*JOBS*.
1. Reproduce the passage of the zipapp native-extensions thread from "If this was" up to and including "a Windows developer).".
2. Render only the lines of the records from the line with "Task: Open the Use" up to and including the line with "click(73, 75)" as a numbered list, omitting blank lines.

*PAGE TEXT*.
---

Native extensions in zipapps

I was wondering if it would now be possible to support loading native extensions in .zip archives.

zipimport would have to match .so files that end with sysconfig.get_config_vars('EXT_SUFFIX') and extract them, then there would need to be platform-dependent code for how they are opened:

On Linux they can be extracted to memory and dlopened, pseudocode:

fd = memfd_create(name, MFD_CLOEXEC)
zipdata.extract(name, fd)
handle = dlopen(f"/proc/self/fd/{fd}")

while on FreeBSD there’s a better libc function:

fd = memfd_create(name, MFD_CLOEXEC)
zipdata.extract(name, fd)
handle = fdlopen(fd)

If this was a feature that was only available on some platforms it would still be a nice win, allowing bundling applications with their dependencies into a single .zip. This is achievable right now but only if the application and all dependencies are pure Python, which is rather limiting.

2 Likes

It seems like it might be a nice thing to have (although personally, I don’t care unless it’s supported on Windows). How useful it would be in practice, though, I don’t know - there’s not been a significant demand in the past for this feature (although whether that’s because the OS support needed is new, I don’t know - I’ve never seen that memfd thing before, although that’s not saying a lot as I’m mostly a Windows developer).

Ultimately, I think that as much as anything it’s just that no-one has cared enough to try to implement it. If you wanted to have a go, maybe it would spark enough interest to make progress. Personally, I think the biggest problem is having it only available on some platforms. If you can’t use a zipapp on some of the platforms you support, you’re going to have to develop a non-zipapp distribution method anyway, and then why not use it everywhere to avoid the extra support costs?

Thinking some more about this, you could likely write your own custom import hook that used these APIs to load extensions. This could be written in pure Python using ctypes, so it could be shipped in your zipapp and loaded (with the existing zipimport loader) when your application starts up.

---

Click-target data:

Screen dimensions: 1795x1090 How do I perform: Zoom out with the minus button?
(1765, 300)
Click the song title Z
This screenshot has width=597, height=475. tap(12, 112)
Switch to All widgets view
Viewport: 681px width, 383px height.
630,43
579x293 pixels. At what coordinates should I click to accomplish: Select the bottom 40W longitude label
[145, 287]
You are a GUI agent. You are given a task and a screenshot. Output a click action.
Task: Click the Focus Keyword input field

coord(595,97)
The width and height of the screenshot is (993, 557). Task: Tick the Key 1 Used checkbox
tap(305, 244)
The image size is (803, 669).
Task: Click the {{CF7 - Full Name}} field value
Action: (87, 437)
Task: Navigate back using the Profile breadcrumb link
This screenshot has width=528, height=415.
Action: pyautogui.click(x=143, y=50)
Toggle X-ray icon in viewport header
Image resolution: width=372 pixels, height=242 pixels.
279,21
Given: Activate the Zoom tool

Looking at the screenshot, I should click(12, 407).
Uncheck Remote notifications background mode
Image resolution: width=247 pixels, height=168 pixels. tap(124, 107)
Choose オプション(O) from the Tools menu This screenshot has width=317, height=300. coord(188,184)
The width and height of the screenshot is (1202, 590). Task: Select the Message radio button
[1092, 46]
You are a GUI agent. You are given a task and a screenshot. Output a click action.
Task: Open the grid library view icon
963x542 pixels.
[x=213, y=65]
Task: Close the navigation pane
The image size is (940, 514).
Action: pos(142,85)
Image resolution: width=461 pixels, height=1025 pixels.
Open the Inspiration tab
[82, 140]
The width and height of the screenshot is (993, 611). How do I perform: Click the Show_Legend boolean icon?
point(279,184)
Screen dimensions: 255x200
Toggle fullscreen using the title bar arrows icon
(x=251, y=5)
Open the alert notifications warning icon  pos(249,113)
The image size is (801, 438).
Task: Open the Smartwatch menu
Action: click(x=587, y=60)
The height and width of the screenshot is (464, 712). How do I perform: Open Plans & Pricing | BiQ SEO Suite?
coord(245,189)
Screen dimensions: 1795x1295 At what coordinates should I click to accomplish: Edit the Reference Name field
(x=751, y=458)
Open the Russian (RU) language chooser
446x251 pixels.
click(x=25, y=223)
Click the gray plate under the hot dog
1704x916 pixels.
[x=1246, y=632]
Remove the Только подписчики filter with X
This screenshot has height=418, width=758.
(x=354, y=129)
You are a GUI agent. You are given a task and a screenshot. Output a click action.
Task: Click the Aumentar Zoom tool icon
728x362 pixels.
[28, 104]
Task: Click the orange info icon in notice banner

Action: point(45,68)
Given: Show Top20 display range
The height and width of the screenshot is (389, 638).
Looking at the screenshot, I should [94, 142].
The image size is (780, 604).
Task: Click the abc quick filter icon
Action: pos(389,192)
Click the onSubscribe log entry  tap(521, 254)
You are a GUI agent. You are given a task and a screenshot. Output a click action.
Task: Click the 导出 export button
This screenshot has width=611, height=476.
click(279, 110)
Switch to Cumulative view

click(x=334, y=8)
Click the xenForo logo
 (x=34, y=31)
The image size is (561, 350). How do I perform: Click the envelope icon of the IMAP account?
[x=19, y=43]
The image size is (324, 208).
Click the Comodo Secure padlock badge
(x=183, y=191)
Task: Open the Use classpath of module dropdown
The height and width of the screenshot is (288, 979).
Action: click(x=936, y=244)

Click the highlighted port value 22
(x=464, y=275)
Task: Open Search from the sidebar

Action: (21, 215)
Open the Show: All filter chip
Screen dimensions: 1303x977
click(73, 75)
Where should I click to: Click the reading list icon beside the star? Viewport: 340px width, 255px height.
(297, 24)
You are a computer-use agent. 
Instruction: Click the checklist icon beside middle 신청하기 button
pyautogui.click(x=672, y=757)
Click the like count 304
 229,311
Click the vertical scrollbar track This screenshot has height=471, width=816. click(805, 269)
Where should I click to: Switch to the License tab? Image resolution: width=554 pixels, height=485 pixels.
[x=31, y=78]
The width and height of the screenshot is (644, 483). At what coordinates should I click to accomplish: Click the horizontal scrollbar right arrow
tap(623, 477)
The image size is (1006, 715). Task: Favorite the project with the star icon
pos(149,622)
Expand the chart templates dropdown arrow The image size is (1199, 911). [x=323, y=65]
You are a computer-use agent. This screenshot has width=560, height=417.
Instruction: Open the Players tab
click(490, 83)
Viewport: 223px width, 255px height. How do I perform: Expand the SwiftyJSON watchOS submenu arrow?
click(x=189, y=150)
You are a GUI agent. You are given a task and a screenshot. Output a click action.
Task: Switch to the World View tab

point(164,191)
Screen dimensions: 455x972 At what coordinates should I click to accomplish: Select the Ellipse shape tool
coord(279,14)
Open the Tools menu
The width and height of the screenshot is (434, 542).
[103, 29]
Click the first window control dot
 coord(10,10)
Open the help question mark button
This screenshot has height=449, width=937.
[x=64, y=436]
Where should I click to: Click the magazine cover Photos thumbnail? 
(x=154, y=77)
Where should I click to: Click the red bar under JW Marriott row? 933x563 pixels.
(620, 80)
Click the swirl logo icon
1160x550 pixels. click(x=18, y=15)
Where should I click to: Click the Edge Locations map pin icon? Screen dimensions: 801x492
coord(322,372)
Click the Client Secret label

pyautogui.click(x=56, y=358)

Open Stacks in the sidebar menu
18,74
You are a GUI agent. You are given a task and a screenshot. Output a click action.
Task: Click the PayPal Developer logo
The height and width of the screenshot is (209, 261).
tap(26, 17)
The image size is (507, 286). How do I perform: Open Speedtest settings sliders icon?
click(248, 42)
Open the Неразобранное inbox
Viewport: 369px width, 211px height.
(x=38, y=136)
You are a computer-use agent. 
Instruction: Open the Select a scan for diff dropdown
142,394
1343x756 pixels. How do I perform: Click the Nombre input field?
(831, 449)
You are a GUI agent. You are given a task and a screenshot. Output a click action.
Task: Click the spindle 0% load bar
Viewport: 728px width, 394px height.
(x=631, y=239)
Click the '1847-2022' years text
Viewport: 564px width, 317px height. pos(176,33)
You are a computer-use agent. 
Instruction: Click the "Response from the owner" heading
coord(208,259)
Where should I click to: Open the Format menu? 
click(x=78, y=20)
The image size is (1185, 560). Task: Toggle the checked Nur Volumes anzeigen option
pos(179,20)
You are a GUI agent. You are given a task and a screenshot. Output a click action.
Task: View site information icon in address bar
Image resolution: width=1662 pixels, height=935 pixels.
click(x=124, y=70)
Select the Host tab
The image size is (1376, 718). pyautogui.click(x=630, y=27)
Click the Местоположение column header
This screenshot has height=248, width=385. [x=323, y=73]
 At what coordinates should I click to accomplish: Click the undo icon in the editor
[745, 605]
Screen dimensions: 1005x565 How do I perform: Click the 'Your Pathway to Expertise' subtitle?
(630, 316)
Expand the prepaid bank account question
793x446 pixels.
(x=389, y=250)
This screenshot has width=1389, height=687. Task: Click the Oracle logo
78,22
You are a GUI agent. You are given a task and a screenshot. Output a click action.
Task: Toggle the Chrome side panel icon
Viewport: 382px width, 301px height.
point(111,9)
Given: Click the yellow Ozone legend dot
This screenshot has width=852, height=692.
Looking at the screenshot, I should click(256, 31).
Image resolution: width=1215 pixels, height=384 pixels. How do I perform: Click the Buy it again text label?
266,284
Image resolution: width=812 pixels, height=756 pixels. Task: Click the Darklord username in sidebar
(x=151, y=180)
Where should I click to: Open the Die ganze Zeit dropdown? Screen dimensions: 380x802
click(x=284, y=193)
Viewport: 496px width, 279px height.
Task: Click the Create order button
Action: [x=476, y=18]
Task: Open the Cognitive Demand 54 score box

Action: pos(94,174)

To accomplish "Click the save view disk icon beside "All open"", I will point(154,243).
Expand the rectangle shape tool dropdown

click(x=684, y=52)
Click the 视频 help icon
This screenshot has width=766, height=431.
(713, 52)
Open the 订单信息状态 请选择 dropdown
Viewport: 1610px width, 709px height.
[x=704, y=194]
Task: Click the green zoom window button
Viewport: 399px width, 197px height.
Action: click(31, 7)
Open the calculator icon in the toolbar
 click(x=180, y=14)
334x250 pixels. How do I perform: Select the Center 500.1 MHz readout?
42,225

---

*THE SOLUTIONS*.
1.
If this was a feature that was only available on some platforms it would still be a nice win, allowing bundling applications with their dependencies into a single .zip. This is achievable right now but only if the application and all dependencies are pure Python, which is rather limiting.

2 Likes

It seems like it might be a nice thing to have (although personally, I don’t care unless it’s supported on Windows). How useful it would be in practice, though, I don’t know - there’s not been a significant demand in the past for this feature (although whether that’s because the OS support needed is new, I don’t know - I’ve never seen that memfd thing before, although that’s not saying a lot as I’m mostly a Windows developer).

2.
1. Task: Open the Use classpath of module dropdown
2. The height and width of the screenshot is (288, 979).
3. Action: click(x=936, y=244)
4. Click the highlighted port value 22
5. (x=464, y=275)
6. Task: Open Search from the sidebar
7. Action: (21, 215)
8. Open the Show: All filter chip
9. Screen dimensions: 1303x977
10. click(73, 75)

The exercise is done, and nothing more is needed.